- [Problem]:
Check each line of the entries below for the word "field", and copy the lines that have it.

- [Extracted entries]:
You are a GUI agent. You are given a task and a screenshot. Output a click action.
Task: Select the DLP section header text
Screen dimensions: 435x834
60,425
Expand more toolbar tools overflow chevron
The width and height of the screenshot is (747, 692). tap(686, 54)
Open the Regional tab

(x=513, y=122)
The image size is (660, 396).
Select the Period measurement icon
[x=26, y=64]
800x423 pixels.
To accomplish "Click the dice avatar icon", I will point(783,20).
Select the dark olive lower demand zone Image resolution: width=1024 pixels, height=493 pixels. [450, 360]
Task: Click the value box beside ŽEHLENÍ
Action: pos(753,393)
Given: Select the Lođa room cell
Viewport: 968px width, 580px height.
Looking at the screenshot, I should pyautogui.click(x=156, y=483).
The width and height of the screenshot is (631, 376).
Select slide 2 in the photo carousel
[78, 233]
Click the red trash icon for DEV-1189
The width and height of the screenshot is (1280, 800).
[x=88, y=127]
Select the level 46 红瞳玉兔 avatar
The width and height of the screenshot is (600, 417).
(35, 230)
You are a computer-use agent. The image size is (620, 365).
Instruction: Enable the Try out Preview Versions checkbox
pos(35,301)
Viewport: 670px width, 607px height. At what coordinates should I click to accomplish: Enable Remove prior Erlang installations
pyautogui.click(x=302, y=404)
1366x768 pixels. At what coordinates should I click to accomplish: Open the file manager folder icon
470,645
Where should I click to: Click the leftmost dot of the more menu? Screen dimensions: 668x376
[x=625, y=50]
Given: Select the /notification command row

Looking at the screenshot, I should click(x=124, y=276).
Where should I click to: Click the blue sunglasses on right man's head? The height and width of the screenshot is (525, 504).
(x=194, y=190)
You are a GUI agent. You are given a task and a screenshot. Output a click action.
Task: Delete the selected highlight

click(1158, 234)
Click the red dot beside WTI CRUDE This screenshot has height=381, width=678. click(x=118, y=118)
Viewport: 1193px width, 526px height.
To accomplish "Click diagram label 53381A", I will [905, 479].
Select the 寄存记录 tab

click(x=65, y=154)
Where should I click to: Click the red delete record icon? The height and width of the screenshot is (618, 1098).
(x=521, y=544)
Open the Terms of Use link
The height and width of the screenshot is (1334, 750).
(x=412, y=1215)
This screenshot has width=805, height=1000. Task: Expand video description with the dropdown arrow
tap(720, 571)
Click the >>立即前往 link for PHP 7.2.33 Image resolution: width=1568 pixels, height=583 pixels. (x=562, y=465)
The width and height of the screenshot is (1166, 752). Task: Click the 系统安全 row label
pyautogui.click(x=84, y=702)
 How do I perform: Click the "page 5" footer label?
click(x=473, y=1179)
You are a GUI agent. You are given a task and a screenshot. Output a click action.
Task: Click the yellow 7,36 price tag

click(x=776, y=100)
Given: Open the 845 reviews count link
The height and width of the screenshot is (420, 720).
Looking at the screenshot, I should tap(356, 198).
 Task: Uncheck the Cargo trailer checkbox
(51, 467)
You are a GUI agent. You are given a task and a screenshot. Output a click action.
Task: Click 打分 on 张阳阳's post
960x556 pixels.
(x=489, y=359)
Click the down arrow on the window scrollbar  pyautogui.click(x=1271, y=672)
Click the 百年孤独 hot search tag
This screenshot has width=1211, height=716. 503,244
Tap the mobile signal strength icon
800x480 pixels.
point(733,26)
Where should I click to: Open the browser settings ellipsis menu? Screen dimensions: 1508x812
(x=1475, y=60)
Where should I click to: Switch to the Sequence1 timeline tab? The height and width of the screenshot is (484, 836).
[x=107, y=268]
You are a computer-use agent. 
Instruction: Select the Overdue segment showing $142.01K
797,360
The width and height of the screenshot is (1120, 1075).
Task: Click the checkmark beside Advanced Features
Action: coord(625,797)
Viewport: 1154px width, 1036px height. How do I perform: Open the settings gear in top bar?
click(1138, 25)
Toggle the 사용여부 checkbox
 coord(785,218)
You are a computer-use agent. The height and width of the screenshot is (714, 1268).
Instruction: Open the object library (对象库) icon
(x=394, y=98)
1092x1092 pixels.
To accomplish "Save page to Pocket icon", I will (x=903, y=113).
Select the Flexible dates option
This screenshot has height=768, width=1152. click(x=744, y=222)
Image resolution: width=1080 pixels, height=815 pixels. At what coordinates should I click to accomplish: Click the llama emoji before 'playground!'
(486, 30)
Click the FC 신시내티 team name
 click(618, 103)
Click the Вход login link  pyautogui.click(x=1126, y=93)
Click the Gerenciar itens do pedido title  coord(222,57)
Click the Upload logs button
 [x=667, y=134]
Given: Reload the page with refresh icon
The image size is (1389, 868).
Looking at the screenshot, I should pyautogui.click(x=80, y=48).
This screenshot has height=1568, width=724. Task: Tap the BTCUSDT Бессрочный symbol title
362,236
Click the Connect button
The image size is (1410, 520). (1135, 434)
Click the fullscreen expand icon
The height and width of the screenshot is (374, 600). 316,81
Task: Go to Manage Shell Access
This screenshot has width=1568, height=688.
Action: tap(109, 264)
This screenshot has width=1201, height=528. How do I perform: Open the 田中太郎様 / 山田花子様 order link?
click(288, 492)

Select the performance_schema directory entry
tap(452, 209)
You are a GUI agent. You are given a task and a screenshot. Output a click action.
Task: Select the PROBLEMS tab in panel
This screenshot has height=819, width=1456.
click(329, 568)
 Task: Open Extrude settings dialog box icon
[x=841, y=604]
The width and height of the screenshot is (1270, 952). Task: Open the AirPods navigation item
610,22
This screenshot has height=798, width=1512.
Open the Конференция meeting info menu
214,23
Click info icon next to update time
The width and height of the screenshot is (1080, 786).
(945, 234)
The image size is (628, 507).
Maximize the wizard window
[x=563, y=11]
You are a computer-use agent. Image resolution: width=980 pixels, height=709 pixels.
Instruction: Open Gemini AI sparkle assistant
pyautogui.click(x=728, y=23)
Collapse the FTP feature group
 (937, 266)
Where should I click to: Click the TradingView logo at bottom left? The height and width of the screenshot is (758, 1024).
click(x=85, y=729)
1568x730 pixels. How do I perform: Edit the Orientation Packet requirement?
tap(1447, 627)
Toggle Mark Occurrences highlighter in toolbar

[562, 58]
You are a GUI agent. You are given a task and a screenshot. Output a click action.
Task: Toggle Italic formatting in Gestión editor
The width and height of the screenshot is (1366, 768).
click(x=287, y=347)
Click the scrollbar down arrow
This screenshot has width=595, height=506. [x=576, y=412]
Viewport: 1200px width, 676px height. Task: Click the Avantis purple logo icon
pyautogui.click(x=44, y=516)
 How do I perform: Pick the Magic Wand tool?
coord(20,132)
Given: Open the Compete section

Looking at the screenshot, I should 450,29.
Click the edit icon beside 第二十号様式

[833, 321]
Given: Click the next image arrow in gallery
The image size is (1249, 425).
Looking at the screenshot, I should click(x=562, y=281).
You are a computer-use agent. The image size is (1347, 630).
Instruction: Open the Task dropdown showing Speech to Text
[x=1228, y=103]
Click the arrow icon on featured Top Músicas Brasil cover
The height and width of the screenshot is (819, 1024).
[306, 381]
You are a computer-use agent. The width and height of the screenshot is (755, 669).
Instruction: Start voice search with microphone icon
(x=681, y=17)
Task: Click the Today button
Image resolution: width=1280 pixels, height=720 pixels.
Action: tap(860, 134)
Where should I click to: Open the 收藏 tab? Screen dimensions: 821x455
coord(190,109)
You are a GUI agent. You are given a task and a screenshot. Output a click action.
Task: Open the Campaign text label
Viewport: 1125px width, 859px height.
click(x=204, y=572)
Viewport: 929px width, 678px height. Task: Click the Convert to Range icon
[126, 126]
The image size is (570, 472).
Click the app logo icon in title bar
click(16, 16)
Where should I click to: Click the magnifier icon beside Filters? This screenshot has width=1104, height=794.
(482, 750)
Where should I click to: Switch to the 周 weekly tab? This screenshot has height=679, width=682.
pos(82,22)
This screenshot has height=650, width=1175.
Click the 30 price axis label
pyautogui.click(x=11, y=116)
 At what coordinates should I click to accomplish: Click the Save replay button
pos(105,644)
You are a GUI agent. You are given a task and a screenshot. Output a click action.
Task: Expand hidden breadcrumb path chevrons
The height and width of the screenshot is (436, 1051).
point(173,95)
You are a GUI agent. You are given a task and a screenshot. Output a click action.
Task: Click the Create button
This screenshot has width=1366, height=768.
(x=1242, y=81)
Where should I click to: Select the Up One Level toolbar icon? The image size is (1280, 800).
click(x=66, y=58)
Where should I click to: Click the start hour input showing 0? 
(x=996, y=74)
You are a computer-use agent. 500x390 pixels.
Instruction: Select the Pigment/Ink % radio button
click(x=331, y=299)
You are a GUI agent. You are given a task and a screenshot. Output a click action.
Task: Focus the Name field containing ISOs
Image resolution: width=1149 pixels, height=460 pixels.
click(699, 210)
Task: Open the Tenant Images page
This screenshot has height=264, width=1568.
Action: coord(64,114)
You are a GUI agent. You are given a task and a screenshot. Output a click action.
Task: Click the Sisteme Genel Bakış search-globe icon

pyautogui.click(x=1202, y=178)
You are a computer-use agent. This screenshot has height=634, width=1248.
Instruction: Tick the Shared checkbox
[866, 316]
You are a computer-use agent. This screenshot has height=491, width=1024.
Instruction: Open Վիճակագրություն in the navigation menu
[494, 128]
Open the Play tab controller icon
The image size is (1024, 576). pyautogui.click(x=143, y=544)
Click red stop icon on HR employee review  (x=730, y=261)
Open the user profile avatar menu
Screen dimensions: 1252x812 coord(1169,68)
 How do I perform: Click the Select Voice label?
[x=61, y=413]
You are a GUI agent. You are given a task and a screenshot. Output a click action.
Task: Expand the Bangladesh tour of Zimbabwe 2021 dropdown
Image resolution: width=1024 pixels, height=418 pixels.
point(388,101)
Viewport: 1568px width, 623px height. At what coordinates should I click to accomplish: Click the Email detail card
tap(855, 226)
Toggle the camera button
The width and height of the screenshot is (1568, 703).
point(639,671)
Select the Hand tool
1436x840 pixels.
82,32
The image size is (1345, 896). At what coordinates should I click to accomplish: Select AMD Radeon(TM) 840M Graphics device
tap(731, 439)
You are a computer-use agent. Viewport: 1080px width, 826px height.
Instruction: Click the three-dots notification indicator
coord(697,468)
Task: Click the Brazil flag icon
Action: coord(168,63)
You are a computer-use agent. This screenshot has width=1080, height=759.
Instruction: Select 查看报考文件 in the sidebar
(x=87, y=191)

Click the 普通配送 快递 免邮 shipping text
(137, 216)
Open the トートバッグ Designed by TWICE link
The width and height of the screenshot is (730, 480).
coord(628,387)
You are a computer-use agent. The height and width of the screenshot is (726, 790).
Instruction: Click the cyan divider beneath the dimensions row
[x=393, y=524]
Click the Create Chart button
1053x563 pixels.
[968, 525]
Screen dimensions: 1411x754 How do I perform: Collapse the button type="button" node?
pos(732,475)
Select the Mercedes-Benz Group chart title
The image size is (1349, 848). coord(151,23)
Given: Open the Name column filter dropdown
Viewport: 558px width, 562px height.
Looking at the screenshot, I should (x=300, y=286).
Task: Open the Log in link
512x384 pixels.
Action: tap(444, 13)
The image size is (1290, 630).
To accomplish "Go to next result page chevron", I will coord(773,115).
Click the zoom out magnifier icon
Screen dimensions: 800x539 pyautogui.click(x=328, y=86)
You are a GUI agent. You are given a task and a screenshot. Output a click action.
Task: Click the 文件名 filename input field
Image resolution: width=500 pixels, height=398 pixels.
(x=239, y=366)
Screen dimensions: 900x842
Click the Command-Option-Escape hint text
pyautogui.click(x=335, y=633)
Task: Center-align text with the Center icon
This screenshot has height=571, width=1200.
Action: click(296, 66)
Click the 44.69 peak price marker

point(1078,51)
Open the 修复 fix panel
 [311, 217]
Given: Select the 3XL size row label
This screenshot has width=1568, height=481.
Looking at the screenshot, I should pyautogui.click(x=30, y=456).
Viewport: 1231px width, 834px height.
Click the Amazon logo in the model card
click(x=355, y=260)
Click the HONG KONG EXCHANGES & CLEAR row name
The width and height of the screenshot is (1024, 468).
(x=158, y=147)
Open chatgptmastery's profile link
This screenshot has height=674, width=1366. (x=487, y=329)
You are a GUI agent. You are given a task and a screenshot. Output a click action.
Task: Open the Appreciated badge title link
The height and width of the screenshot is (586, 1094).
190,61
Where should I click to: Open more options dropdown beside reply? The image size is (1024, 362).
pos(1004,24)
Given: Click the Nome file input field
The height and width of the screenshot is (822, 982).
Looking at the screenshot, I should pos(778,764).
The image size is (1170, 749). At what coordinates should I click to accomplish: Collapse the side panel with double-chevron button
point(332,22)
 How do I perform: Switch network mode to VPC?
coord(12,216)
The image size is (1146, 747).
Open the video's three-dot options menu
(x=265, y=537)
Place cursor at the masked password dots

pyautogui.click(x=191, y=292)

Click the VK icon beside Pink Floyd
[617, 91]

- [Solution to the exercise]:
Task: Focus the Name field containing ISOs
Task: Click the 文件名 filename input field
Given: Click the Nome file input field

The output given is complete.